Review the configuration of the RP to verify that it is rate limiting the number of PIM register messages. ip pim rp-address 10.2.2.2 ip pim register-rate-limit nn If the RP is not limiting PIM register messages, this is a finding.
Configure the RP to rate limit the number of multicast register messages. SW2(config)#ip pim register-rate-limit nn
Review the configuration of the DR to verify that it is filtering IGMP or MLD Membership Report messages, allowing hosts to join only those groups that have been approved. Step 1: Verify that all host-facing layer 3 and VLAN interfaces are configured to filter IGMP Membership Report messages (IGMP joins) as shown in the example below: interface Vlan3 ip address 10.3.3.3 255.255.255.0 ip pim sparse-mode ip igmp access-group IGMP_JOIN_FILTER ip igmp version 3 Step 2: Verify that the ACL denies unauthorized groups or permits only authorized groups. The example below denies all groups from 239.8.0.0/16 range. ip access-list standard IGMP_JOIN_FILTER deny 239.8.0.0 0.0.255.255 permit any Note: This requirement is only applicable to Source Specific Multicast (SSM) implementation. This requirement is not applicable to Any Source Multicast (ASM) since the filtering is being performed by the Rendezvous Point switch. If the DR is not filtering IGMP or MLD Membership Report messages, this is a finding.

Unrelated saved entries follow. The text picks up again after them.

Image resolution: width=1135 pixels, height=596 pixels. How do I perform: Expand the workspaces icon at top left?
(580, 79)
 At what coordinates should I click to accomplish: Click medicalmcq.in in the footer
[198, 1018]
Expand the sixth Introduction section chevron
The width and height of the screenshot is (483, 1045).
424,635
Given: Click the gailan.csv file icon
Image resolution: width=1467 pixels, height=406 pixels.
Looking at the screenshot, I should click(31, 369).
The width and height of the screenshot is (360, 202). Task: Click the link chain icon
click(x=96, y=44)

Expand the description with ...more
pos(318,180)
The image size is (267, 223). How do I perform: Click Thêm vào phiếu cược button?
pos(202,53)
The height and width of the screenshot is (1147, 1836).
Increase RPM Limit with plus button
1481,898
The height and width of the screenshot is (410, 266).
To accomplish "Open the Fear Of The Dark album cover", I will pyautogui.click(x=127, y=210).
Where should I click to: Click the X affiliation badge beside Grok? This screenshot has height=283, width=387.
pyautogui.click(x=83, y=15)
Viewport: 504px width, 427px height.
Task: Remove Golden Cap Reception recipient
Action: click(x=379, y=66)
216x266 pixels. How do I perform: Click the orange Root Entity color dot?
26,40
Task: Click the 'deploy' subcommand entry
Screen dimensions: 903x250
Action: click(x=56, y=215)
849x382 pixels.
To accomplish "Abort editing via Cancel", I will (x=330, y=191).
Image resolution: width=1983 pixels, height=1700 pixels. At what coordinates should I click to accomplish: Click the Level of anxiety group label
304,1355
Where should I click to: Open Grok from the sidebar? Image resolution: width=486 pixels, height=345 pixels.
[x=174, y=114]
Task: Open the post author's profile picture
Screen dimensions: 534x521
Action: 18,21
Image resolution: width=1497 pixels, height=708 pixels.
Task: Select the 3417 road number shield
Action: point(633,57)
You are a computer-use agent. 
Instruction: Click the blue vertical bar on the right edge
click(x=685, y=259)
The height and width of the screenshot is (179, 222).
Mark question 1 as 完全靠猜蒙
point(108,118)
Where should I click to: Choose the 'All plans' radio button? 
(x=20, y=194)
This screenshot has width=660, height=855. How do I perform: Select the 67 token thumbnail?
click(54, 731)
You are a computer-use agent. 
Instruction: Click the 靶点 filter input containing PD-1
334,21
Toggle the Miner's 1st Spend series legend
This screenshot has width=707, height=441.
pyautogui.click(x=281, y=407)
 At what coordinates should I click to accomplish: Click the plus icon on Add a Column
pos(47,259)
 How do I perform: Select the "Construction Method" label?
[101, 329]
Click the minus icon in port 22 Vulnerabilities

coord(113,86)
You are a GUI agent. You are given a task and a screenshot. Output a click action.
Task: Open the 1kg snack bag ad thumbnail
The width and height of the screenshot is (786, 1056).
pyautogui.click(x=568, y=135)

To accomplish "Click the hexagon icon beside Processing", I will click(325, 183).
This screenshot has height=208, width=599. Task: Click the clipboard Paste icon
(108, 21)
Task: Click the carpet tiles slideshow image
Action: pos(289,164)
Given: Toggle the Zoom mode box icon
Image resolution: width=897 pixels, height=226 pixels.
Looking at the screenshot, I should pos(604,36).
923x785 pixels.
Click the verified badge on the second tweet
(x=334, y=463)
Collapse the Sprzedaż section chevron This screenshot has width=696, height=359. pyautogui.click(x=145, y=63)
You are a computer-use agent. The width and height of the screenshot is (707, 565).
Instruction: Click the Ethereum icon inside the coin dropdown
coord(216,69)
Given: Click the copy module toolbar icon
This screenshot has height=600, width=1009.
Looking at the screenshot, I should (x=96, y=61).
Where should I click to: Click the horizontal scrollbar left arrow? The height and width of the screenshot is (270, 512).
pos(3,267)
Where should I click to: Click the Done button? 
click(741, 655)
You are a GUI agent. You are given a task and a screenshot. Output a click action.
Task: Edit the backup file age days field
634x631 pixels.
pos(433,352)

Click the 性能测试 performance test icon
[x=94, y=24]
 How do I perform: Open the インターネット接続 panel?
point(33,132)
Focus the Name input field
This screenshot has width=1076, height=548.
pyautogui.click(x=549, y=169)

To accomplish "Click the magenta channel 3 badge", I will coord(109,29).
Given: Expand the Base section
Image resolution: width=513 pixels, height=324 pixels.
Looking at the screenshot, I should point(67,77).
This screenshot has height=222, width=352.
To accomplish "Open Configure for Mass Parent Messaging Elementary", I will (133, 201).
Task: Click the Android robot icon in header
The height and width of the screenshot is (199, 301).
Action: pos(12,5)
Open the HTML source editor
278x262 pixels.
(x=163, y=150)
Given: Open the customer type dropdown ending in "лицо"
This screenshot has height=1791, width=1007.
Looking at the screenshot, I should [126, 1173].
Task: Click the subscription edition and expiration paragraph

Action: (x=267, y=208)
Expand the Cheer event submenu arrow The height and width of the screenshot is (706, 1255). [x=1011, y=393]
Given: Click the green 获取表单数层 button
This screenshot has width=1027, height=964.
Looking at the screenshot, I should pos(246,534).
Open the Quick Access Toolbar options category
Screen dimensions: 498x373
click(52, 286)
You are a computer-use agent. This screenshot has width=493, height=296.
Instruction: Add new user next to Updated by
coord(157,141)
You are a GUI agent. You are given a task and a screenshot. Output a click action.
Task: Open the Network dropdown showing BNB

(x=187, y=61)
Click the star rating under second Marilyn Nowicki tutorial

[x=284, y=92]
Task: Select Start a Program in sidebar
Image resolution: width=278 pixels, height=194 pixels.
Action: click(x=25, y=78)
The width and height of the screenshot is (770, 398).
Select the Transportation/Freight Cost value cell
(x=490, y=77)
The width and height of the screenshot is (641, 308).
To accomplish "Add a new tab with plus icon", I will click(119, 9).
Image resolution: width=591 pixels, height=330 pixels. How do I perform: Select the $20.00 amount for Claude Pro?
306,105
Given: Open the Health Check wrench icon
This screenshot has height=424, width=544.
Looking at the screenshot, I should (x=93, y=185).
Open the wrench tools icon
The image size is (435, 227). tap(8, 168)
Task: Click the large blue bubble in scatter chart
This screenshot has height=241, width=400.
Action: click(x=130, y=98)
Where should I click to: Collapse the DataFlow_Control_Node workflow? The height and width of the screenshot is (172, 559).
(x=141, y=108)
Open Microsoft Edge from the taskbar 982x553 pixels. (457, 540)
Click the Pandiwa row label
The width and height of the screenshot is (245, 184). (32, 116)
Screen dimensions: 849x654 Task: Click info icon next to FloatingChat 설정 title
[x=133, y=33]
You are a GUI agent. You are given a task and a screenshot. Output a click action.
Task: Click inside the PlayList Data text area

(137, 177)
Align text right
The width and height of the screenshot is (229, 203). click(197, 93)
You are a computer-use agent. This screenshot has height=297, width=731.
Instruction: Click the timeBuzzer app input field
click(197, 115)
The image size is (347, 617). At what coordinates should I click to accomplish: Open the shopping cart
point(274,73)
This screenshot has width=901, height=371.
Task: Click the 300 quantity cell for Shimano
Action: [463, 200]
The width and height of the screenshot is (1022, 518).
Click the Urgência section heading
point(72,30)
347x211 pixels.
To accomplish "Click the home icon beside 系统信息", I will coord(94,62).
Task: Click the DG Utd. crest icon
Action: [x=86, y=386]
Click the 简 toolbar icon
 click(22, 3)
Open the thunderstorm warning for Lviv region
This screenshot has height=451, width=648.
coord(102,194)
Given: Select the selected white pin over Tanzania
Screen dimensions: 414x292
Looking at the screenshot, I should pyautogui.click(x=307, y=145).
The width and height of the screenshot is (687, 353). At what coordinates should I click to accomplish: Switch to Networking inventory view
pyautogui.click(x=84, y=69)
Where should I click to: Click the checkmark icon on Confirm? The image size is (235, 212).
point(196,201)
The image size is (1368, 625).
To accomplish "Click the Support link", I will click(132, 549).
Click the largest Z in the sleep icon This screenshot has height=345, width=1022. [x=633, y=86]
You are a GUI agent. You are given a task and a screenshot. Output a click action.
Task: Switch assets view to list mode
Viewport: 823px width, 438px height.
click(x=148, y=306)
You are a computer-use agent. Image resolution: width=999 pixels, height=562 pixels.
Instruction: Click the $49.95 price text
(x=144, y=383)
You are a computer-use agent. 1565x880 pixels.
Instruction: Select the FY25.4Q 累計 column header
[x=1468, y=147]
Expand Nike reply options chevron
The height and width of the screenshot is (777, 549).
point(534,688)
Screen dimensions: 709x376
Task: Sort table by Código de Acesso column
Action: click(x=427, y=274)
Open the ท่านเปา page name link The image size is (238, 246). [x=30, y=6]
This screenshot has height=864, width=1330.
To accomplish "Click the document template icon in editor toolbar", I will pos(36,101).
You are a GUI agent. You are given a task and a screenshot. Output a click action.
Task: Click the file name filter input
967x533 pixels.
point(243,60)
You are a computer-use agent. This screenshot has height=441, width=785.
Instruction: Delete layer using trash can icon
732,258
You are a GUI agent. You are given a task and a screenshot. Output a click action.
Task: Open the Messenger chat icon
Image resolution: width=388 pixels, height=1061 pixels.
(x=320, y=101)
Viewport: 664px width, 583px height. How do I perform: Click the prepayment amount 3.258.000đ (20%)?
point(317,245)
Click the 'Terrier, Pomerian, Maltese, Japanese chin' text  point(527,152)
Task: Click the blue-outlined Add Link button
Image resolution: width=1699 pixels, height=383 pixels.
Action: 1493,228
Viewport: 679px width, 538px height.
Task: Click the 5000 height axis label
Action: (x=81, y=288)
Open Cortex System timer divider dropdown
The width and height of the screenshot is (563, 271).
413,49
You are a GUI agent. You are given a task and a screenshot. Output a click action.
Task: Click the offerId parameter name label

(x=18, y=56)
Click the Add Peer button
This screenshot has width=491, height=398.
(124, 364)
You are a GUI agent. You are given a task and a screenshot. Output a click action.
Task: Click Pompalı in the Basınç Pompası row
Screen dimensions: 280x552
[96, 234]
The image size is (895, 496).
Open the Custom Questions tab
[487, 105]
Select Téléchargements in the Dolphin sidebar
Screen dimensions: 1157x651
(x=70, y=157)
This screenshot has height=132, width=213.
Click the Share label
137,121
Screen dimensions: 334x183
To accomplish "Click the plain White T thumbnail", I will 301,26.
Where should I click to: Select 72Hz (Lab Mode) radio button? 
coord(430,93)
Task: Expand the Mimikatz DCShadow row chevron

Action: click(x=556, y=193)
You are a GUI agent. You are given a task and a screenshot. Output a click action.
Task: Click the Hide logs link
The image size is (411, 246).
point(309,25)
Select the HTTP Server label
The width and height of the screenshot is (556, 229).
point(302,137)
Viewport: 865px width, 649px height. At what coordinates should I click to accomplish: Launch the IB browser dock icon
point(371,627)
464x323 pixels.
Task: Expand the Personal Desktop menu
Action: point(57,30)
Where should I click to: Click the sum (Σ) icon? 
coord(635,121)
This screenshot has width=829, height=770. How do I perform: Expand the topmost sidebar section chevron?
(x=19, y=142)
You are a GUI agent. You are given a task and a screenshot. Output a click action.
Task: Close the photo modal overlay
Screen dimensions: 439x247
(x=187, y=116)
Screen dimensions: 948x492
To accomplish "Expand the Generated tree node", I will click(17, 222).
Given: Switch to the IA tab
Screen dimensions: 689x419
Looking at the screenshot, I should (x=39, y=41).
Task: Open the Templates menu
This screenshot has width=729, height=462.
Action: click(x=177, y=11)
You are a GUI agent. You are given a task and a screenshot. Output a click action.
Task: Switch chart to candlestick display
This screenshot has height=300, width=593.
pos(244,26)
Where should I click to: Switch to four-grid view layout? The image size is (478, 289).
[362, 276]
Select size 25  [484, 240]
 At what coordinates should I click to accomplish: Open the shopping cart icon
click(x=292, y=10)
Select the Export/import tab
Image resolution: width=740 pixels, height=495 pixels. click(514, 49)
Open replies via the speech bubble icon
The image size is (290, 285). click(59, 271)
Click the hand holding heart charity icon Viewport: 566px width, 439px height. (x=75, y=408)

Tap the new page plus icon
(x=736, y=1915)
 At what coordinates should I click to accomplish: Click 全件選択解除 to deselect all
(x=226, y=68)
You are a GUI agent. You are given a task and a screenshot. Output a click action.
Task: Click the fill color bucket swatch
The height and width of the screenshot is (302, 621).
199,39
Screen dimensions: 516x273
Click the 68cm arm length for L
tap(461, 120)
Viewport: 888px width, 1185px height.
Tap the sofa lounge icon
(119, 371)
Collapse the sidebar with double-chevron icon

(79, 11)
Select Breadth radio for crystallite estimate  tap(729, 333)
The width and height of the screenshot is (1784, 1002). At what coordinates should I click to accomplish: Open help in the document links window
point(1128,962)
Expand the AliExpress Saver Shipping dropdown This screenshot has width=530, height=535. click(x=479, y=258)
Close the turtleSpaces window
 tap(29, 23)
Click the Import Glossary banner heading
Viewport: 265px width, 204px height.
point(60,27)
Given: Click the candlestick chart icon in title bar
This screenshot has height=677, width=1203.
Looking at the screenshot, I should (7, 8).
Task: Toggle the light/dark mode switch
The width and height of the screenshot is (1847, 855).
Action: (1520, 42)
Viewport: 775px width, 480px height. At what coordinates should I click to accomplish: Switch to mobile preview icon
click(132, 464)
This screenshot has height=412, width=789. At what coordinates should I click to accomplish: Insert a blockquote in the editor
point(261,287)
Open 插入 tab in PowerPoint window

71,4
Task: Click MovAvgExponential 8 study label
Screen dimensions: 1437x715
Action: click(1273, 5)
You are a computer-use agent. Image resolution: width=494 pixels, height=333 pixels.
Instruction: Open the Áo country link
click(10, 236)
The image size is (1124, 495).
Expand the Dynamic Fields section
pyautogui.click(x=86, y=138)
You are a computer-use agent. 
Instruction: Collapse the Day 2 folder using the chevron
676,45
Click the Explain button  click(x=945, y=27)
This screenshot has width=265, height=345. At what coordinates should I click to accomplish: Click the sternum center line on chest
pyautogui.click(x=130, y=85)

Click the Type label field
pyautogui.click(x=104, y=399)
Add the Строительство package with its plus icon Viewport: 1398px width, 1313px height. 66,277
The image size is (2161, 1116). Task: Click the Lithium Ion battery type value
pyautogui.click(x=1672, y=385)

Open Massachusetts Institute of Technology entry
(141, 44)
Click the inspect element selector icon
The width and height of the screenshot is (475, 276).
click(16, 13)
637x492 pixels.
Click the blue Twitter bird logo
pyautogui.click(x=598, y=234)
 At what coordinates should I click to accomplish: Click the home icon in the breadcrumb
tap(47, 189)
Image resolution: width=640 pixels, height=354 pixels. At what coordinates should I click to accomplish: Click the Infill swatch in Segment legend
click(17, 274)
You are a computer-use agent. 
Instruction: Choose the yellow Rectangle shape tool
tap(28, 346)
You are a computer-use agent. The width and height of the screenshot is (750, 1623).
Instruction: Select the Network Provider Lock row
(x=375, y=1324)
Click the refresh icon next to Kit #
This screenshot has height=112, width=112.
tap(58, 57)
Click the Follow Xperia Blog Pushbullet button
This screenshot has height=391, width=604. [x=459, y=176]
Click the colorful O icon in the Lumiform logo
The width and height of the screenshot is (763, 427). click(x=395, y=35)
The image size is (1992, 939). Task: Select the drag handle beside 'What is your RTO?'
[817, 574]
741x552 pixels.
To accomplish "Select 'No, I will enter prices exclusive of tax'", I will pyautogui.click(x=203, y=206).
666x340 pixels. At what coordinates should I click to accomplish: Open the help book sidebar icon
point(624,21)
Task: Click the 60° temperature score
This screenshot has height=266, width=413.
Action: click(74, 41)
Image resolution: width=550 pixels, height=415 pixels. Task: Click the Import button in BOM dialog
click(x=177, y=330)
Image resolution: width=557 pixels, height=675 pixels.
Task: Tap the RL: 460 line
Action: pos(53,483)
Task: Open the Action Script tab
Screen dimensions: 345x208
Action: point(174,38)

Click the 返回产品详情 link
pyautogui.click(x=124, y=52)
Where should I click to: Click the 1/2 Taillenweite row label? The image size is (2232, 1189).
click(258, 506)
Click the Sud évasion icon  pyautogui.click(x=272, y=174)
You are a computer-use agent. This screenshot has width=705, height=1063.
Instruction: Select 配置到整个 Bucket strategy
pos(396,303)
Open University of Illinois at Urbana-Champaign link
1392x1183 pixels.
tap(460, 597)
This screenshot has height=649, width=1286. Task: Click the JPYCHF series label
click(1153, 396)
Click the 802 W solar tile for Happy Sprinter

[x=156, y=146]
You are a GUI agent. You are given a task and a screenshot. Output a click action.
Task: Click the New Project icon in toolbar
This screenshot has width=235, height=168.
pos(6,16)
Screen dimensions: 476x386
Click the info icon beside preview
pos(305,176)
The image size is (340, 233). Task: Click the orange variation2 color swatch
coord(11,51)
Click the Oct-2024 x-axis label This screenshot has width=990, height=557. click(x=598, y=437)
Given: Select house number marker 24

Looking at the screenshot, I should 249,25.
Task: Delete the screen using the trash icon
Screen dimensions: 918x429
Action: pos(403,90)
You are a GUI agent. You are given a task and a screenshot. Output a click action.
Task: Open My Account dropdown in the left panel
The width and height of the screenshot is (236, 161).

Configure the DR to filter the IGMP or MLD Membership Report messages to allow hosts to join only those multicast groups that have been approved. Step 1: Configure the ACL to filter IGMP Membership Report messages as shown in the example below: SW2(config)#ip access-list standard IGMP_JOIN_FILTER SW2(config-std-nacl)#deny 239.8.0.0 0.0.255.255 SW2(config-std-nacl)#permit any SW2(config-std-nacl)#exit Step 2: Apply the filter to all host-facing layer 3 and VLAN interfaces. SW2(config)#int vlan3 SW2(config-if)#ip igmp access-group IGMP_JOIN_FILTER
Review the configuration of the DR to verify that it is filtering IGMP or MLD report messages, allowing hosts to only join multicast groups from sources that have been approved. Step 1: Verify that all host-facing layer 3 and VLAN interfaces are configured to filter IGMP Membership Report messages (IGMP joins) as shown in the example below: interface Vlan3 ip address 10.3.3.3 255.255.255.0 ip pim sparse-mode ip igmp access-group IGMP_JOIN_FILTER ip igmp version 3 Step 2: Verify that the ACL denies unauthorized sources or allows only authorized sources. The example below denies all groups from 232.8.0.0/16 range and permits sources only from the x.0.0.0/8 network. ip access-list extended IGMP_JOIN_FILTER deny ip any 232.8.0.0 0.0.255.255 permit ip x.0.0.0 0.255.255.255 any deny ip any any Note: This requirement is only applicable to Source Specific Multicast (SSM) implementation. If the DR is not filtering IGMP or MLD report messages, this is a finding.
Configure the DR to filter the IGMP and MLD report messages to allow hosts to join only those multicast groups from sources that have been approved as shown in the example below: SW2(config)#ip access-list extended IGMP_JOIN_FILTER SW2(config-ext-nacl)#deny ip any 232.8.0.0 0.0.255.255 SW2(config-ext-nacl)#permit ip x.0.0.0 0.255.255.255 any SW2(config-ext-nacl)#deny ip any any SW2(config-ext-nacl)#exit Step 2: Apply the filter to all host-facing layer 3 and VLAN interfaces. SW2(config)#int vlan3 SW2(config-if)#ip igmp access-group IGMP_JOIN_FILTER
Review the DR configuration to verify that it is limiting the number of mroute states via IGMP or MLD. Verify IGMP limits have been configured globally or on each host-facing layer 3 and VLAN interface via the ip igmp limit command as shown in the example below: interface Vlan3 ip address 10.3.3.3 255.255.255.0 … … … ip igmp limit nn If the DR is not limiting multicast join requests via IGMP or MLD on a global or interfaces basis, this is a finding.
Configure the DR on a global or interface basis to limit the number of mroute states resulting from IGMP or MLD membership reports. SW2(config)#int vlan3 SW2(config-if)#ip igmp limit 2
Review the DR configuration to verify that the SPT switchover threshold is increased (default is "0") or set to infinity (never switch over). ip pim rp-address 10.2.2.2 ip pim spt-threshold infinity If the DR is not configured to increase the SPT threshold or set to infinity to minimalize (S, G) state, this is a finding.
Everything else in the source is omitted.